Join me in my adventures as I write romance novels and sew vintage and contemporary fashion.

Sunday, April 6, 2014

Butterick 5882 -- The Gertie Dress

When Butterick came out with this pattern, designed by Gertie Hirsch, last year, I snapped it up because it was ridiculously cute. Honestly, I couldn't see myself wearing it, but not too long afterwards my daughter emailed me and asked me if I would make her the "Gertie Dress". Yes, I would, since I was halfway there--I had the pattern. The only thing left was fabric shopping and the year-long procrastination period that always happens when I make myself finish current projects before jumping into something new, fresh, fun.

This is obviously a dress that requires a muslin and I decided it may as well be cute, so I bought red retro floral cotton for under $3 a yard. I traced the pattern size that corresponded to my daughter's measurements, then brought the bodice to the haunted hotel for a fitting. The bust cups fit perfectly, but I had to take the sides and waist in over an inch--almost two inches toward the top. I had the boning basted into the bodice for the fitting, so I was fairly confident until I got home and sliced two inches off the top. Suddenly it looked way to small, but I finished the dress and mailed it off to my daughter. Guess what? It fit perfectly--so perfectly that the muslin has become the finished product. I love it when that happens.

* [Brief 1]: Render this sentence from the blog post in Spanish: "The bust cups fit perfectly, but I had to take the sides and waist in over an inch--almost two inches toward the top."
* [Brief 2]: Which adjectives does the blog post use to describe the "something" the writer wants to jump into? List them all.
* [Brief 3]: Transcribe everything in the blog post from "Join me in my" down to "new, fresh, fun.".

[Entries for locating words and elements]
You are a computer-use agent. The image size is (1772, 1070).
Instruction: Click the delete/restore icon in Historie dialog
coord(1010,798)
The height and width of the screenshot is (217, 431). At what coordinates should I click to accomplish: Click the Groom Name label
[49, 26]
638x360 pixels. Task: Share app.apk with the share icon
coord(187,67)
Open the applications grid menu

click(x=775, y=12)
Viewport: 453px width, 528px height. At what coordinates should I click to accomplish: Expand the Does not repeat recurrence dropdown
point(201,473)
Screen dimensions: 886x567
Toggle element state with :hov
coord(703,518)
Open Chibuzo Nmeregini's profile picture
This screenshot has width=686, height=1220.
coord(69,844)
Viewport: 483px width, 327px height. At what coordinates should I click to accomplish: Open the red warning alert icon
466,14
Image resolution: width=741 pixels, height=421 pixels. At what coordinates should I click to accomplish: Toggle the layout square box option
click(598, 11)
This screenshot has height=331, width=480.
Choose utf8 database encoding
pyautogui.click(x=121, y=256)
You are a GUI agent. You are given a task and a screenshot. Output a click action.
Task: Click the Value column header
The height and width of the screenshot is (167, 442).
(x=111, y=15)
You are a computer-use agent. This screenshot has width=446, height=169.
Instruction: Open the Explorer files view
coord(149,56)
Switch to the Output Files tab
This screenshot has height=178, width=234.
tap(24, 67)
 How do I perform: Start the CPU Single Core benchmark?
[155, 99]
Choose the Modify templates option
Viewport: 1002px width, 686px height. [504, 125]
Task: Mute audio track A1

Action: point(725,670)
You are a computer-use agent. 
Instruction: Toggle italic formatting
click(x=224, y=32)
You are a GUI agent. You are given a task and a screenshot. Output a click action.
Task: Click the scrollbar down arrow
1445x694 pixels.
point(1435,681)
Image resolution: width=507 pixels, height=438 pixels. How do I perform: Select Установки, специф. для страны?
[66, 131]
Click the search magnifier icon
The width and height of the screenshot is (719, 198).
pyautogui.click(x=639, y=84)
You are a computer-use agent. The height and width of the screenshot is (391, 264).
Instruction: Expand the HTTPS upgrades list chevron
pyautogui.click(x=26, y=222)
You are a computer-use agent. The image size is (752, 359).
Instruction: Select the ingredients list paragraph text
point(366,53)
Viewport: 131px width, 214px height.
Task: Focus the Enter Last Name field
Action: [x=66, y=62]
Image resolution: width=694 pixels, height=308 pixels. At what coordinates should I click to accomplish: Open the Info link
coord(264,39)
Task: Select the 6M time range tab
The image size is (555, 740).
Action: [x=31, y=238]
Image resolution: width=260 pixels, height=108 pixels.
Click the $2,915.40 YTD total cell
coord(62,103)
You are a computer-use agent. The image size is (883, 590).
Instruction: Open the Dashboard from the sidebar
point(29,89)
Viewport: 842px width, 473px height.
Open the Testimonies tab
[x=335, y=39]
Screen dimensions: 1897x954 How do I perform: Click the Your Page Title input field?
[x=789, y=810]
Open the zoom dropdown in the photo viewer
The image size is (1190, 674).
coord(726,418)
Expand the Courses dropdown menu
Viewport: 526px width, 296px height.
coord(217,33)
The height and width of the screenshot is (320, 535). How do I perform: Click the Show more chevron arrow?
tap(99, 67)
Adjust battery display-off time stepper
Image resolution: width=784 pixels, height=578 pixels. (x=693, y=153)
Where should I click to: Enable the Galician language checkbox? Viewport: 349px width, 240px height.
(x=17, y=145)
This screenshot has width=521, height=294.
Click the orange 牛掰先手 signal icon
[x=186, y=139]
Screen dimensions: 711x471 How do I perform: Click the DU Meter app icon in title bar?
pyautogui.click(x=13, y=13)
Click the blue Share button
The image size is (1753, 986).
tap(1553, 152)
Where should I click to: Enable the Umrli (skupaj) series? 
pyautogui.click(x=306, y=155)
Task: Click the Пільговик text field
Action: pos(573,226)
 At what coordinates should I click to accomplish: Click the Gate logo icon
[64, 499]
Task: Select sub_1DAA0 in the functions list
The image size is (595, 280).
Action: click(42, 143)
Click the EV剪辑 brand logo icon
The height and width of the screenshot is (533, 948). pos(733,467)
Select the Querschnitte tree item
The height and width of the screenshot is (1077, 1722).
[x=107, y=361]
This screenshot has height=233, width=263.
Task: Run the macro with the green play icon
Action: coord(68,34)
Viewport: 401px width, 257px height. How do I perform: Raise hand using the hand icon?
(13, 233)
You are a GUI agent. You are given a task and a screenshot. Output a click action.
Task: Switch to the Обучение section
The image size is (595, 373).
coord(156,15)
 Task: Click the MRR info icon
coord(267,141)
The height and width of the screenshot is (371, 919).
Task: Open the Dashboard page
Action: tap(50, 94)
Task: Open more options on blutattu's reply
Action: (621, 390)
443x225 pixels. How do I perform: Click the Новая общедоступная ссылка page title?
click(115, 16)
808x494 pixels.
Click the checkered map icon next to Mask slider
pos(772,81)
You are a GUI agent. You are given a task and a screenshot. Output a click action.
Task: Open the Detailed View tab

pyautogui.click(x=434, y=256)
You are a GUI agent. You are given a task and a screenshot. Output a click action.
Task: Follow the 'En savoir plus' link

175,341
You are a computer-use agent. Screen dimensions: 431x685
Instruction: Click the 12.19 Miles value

* [Correct result 1]: Las copas del busto quedaron perfectas, pero tuve que entallar los costados y la cintura más de una pulgada, casi dos pulgadas hacia la parte superior.

* [Correct result 2]: new, fresh, fun

* [Correct result 3]:
Join me in my adventures as I write romance novels and sew vintage and contemporary fashion.

Sunday, April 6, 2014

Butterick 5882 -- The Gertie Dress

When Butterick came out with this pattern, designed by Gertie Hirsch, last year, I snapped it up because it was ridiculously cute. Honestly, I couldn't see myself wearing it, but not too long afterwards my daughter emailed me and asked me if I would make her the "Gertie Dress". Yes, I would, since I was halfway there--I had the pattern. The only thing left was fabric shopping and the year-long procrastination period that always happens when I make myself finish current projects before jumping into something new, fresh, fun.